History of Civil War and its Back Ground

In the spring of 1861, decades of rumble tensions between the northern and southern United States over issues counting states' rights versus federal influence, westward increase and slavery exploded into the American Civil War (1861-65). 

The voting of the anti-slavery Republican Abraham Lincoln as president in 1860 reason seven southern states to separate from the Union to form the associate States of America; four more joined them after the first shots of the Civil War were fired. 

 In the mid-19th century, while the United States understood an era of tremendous growth, an elementary financial difference existed between the country's northern and southern regions. While in the North, industrialized and industry was well recognized, and farming was mostly limited to small-scale farms, the South's wealth was based on a system of large-scale undeveloped that depended on the labor of black slaves to grow certain harvest, particularly cotton and tobacco. 

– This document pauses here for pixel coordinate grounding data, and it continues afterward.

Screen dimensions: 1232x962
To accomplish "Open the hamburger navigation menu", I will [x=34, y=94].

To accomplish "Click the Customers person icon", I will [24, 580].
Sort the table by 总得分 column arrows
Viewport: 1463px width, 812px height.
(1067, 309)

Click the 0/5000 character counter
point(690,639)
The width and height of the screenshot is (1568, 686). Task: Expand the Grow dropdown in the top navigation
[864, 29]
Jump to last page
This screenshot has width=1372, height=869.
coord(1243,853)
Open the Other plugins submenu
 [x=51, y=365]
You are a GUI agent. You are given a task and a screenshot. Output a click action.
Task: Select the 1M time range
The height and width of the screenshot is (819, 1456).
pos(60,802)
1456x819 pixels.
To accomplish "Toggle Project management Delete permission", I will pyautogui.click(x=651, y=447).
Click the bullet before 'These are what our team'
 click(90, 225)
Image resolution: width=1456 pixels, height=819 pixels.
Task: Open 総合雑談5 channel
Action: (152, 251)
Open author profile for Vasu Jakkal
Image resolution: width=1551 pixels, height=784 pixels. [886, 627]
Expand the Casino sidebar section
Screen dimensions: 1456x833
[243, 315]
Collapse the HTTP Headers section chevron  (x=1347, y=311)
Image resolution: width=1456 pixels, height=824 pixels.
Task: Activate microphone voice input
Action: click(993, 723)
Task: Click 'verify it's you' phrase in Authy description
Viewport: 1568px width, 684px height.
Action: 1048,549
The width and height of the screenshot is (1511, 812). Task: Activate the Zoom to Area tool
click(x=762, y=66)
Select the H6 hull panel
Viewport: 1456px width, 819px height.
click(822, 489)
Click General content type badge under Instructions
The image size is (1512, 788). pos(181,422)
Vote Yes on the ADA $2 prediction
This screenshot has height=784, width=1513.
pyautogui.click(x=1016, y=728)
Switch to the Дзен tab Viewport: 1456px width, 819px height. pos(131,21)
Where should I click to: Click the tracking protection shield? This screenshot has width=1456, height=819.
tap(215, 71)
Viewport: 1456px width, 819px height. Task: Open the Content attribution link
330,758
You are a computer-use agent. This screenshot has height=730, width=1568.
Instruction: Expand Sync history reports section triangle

Though on the surface the Civil War may have seemed a irregular conflict, with the 23 states of the Union enjoying an huge advantage in population, developed (including arms production) and railroad construction, the partner had a strong military tradition, along with some of the best soldiers and leader in the nation. 

In the First combat of Bull Run (known in the South as First Manassas) on July 21, 1861, 35,000 partner soldiers under the authority of Thomas Jonathan "Stonewall" Jackson forced a superior number of Union forces (or Federals) to run away towards Washington, D.C., dashing any hopes of a quick Union victory and leading Lincoln to call for 500,000 more workers.